INPUT RECORDS =>
════

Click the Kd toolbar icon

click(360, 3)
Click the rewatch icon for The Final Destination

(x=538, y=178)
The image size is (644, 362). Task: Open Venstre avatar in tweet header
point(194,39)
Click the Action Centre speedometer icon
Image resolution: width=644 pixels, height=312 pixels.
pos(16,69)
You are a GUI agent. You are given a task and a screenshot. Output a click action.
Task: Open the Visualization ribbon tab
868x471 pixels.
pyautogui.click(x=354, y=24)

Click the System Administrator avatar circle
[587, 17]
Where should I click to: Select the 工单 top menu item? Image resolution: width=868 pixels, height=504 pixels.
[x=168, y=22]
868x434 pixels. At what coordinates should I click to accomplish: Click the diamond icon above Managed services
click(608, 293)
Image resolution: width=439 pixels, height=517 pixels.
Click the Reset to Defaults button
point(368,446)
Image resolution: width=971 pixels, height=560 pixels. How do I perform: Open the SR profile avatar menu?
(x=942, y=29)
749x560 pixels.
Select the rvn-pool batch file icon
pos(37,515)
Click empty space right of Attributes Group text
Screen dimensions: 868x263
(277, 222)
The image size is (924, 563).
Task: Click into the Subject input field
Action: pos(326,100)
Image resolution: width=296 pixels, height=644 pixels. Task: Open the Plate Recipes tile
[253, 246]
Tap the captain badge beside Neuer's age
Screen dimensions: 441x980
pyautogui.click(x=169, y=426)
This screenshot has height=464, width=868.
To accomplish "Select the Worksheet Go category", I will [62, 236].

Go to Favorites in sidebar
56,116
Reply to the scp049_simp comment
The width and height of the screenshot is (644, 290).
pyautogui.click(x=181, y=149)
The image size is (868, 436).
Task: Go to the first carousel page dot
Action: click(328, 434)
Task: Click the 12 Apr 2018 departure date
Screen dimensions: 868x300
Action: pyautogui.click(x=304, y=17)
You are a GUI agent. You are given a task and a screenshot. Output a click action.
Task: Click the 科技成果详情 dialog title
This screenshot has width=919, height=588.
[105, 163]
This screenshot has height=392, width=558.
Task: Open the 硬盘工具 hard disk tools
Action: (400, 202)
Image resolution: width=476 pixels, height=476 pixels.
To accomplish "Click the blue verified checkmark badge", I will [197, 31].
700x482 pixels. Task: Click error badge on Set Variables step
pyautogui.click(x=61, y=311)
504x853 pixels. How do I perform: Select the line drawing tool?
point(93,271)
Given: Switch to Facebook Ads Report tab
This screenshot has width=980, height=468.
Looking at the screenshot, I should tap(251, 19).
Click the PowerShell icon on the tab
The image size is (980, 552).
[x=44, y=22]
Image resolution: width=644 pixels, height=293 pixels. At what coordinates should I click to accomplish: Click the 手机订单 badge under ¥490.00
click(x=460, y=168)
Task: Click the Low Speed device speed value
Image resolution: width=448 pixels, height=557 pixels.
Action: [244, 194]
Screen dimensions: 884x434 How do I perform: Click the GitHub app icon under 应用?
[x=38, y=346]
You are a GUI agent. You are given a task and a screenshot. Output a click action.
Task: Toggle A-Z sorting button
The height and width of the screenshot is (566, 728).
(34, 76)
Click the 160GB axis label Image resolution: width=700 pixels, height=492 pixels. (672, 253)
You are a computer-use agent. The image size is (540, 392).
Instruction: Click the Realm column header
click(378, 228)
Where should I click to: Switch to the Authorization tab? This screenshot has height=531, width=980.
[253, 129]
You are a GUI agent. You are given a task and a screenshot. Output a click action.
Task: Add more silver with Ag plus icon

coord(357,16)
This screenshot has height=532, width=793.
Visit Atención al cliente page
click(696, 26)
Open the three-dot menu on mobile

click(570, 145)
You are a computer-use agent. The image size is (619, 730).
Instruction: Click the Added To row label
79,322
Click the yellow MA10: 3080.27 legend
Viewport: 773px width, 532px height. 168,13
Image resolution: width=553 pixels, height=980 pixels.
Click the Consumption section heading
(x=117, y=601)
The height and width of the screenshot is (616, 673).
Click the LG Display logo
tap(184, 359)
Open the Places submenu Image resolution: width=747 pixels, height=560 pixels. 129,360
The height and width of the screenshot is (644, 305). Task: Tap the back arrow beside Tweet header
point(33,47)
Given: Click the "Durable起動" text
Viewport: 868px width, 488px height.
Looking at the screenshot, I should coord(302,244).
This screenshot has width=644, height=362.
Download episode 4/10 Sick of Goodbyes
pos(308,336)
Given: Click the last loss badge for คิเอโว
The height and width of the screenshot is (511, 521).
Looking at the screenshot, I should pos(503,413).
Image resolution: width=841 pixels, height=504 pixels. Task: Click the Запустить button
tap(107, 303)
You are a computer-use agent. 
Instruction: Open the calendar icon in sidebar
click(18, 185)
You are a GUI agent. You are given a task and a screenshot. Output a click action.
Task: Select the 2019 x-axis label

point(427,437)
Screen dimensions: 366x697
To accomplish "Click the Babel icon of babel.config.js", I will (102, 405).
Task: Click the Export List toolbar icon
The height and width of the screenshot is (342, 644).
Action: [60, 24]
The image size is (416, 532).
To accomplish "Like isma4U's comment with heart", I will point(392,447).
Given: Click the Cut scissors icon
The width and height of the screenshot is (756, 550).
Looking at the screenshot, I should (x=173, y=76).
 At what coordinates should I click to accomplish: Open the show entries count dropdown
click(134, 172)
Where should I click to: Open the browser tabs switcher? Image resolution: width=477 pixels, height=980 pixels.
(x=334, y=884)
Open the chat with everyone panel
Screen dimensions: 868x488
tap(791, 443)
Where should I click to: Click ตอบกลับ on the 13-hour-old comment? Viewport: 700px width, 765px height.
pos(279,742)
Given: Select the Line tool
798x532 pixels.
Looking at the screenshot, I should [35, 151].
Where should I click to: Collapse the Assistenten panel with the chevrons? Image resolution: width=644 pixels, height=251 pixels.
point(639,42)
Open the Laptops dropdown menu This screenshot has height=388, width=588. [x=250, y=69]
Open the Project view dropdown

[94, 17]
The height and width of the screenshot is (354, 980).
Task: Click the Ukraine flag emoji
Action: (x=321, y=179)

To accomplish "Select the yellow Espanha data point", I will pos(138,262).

════

WHAT THE EXERCISE ASKS =>
Retyping every entry exactly is the whole of the task.

FINISHED TASK =>
Click the Kd toolbar icon

click(360, 3)
Click the rewatch icon for The Final Destination

(x=538, y=178)
The image size is (644, 362). Task: Open Venstre avatar in tweet header
point(194,39)
Click the Action Centre speedometer icon
Image resolution: width=644 pixels, height=312 pixels.
pos(16,69)
You are a GUI agent. You are given a task and a screenshot. Output a click action.
Task: Open the Visualization ribbon tab
868x471 pixels.
pyautogui.click(x=354, y=24)

Click the System Administrator avatar circle
[587, 17]
Where should I click to: Select the 工单 top menu item? Image resolution: width=868 pixels, height=504 pixels.
[x=168, y=22]
868x434 pixels. At what coordinates should I click to accomplish: Click the diamond icon above Managed services
click(608, 293)
Image resolution: width=439 pixels, height=517 pixels.
Click the Reset to Defaults button
point(368,446)
Image resolution: width=971 pixels, height=560 pixels. How do I perform: Open the SR profile avatar menu?
(x=942, y=29)
749x560 pixels.
Select the rvn-pool batch file icon
pos(37,515)
Click empty space right of Attributes Group text
Screen dimensions: 868x263
(277, 222)
The image size is (924, 563).
Task: Click into the Subject input field
Action: pos(326,100)
Image resolution: width=296 pixels, height=644 pixels. Task: Open the Plate Recipes tile
[253, 246]
Tap the captain badge beside Neuer's age
Screen dimensions: 441x980
pyautogui.click(x=169, y=426)
This screenshot has height=464, width=868.
To accomplish "Select the Worksheet Go category", I will [62, 236].

Go to Favorites in sidebar
56,116
Reply to the scp049_simp comment
The width and height of the screenshot is (644, 290).
pyautogui.click(x=181, y=149)
The image size is (868, 436).
Task: Go to the first carousel page dot
Action: click(328, 434)
Task: Click the 12 Apr 2018 departure date
Screen dimensions: 868x300
Action: pyautogui.click(x=304, y=17)
You are a GUI agent. You are given a task and a screenshot. Output a click action.
Task: Click the 科技成果详情 dialog title
This screenshot has width=919, height=588.
[105, 163]
This screenshot has height=392, width=558.
Task: Open the 硬盘工具 hard disk tools
Action: (400, 202)
Image resolution: width=476 pixels, height=476 pixels.
To accomplish "Click the blue verified checkmark badge", I will [197, 31].
700x482 pixels. Task: Click error badge on Set Variables step
pyautogui.click(x=61, y=311)
504x853 pixels. How do I perform: Select the line drawing tool?
point(93,271)
Given: Switch to Facebook Ads Report tab
This screenshot has width=980, height=468.
Looking at the screenshot, I should tap(251, 19).
Click the PowerShell icon on the tab
The image size is (980, 552).
[x=44, y=22]
Image resolution: width=644 pixels, height=293 pixels. At what coordinates should I click to accomplish: Click the 手机订单 badge under ¥490.00
click(x=460, y=168)
Task: Click the Low Speed device speed value
Image resolution: width=448 pixels, height=557 pixels.
Action: [244, 194]
Screen dimensions: 884x434 How do I perform: Click the GitHub app icon under 应用?
[x=38, y=346]
You are a GUI agent. You are given a task and a screenshot. Output a click action.
Task: Toggle A-Z sorting button
The height and width of the screenshot is (566, 728).
(34, 76)
Click the 160GB axis label Image resolution: width=700 pixels, height=492 pixels. (672, 253)
You are a computer-use agent. The image size is (540, 392).
Instruction: Click the Realm column header
click(378, 228)
Where should I click to: Switch to the Authorization tab? This screenshot has height=531, width=980.
[253, 129]
You are a GUI agent. You are given a task and a screenshot. Output a click action.
Task: Add more silver with Ag plus icon

coord(357,16)
This screenshot has height=532, width=793.
Visit Atención al cliente page
click(696, 26)
Open the three-dot menu on mobile

click(570, 145)
You are a computer-use agent. The image size is (619, 730).
Instruction: Click the Added To row label
79,322
Click the yellow MA10: 3080.27 legend
Viewport: 773px width, 532px height. 168,13
Image resolution: width=553 pixels, height=980 pixels.
Click the Consumption section heading
(x=117, y=601)
The height and width of the screenshot is (616, 673).
Click the LG Display logo
tap(184, 359)
Open the Places submenu Image resolution: width=747 pixels, height=560 pixels. 129,360
The height and width of the screenshot is (644, 305). Task: Tap the back arrow beside Tweet header
point(33,47)
Given: Click the "Durable起動" text
Viewport: 868px width, 488px height.
Looking at the screenshot, I should coord(302,244).
This screenshot has width=644, height=362.
Download episode 4/10 Sick of Goodbyes
pos(308,336)
Given: Click the last loss badge for คิเอโว
The height and width of the screenshot is (511, 521).
Looking at the screenshot, I should pos(503,413).
Image resolution: width=841 pixels, height=504 pixels. Task: Click the Запустить button
tap(107, 303)
You are a computer-use agent. 
Instruction: Open the calendar icon in sidebar
click(18, 185)
You are a GUI agent. You are given a task and a screenshot. Output a click action.
Task: Select the 2019 x-axis label

point(427,437)
Screen dimensions: 366x697
To accomplish "Click the Babel icon of babel.config.js", I will (102, 405).
Task: Click the Export List toolbar icon
The height and width of the screenshot is (342, 644).
Action: [60, 24]
The image size is (416, 532).
To accomplish "Like isma4U's comment with heart", I will point(392,447).
Given: Click the Cut scissors icon
The width and height of the screenshot is (756, 550).
Looking at the screenshot, I should (x=173, y=76).
 At what coordinates should I click to accomplish: Open the show entries count dropdown
click(134, 172)
Where should I click to: Open the browser tabs switcher? Image resolution: width=477 pixels, height=980 pixels.
(x=334, y=884)
Open the chat with everyone panel
Screen dimensions: 868x488
tap(791, 443)
Where should I click to: Click ตอบกลับ on the 13-hour-old comment? Viewport: 700px width, 765px height.
pos(279,742)
Given: Select the Line tool
798x532 pixels.
Looking at the screenshot, I should [35, 151].
Where should I click to: Collapse the Assistenten panel with the chevrons? Image resolution: width=644 pixels, height=251 pixels.
point(639,42)
Open the Laptops dropdown menu This screenshot has height=388, width=588. [x=250, y=69]
Open the Project view dropdown

[94, 17]
The height and width of the screenshot is (354, 980).
Task: Click the Ukraine flag emoji
Action: (x=321, y=179)

To accomplish "Select the yellow Espanha data point", I will pos(138,262).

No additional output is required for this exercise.